-------- RECORDED INFORMATION --------
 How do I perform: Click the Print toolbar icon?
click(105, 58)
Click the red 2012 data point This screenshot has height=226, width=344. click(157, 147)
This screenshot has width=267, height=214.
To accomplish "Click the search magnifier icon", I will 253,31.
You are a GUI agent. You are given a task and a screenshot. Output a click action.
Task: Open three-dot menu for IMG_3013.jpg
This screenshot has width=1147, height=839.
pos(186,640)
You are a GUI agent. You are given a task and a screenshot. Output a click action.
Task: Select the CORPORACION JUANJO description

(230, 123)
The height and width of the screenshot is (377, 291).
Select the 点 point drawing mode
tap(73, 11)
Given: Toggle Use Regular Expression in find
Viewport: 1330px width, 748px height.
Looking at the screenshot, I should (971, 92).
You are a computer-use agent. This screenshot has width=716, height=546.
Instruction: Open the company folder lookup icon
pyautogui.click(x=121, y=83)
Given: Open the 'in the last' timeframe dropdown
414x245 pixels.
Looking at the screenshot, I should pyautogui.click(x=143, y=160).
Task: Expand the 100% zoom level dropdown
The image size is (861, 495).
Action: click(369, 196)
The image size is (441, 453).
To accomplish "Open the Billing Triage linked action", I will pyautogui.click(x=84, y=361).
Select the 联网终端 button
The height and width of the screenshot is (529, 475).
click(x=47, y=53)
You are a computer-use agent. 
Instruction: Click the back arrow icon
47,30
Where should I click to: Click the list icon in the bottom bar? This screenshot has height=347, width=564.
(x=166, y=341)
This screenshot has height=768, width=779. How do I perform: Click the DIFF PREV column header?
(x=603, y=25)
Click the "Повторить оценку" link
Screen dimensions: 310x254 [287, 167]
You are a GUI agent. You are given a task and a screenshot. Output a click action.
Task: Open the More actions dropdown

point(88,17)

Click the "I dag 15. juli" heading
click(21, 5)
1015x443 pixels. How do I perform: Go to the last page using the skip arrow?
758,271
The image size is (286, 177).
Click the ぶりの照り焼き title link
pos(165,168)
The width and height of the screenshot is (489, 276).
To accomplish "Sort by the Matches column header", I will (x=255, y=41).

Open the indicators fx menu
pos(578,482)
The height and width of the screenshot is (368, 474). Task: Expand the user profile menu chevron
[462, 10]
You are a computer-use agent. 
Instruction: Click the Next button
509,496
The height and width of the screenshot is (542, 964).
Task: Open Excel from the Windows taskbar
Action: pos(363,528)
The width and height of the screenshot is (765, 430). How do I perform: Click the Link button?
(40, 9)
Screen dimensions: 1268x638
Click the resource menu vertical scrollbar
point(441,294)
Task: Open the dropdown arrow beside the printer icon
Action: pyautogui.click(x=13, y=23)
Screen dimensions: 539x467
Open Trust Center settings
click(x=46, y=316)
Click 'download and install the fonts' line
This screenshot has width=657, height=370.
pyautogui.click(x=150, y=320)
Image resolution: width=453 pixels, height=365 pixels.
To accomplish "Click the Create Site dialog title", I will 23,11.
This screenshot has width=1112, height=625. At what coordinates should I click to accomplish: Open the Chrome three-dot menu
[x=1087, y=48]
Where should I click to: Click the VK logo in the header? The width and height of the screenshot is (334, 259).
--------
All that is wanted is a faithful reproduction of the line above with "Select the 点 point drawing mode", the line with "You are a computer-use agent. This", and every line in between.

EXPECTED OUTPUT:
Select the 点 point drawing mode
tap(73, 11)
Given: Toggle Use Regular Expression in find
Viewport: 1330px width, 748px height.
Looking at the screenshot, I should (971, 92).
You are a computer-use agent. This screenshot has width=716, height=546.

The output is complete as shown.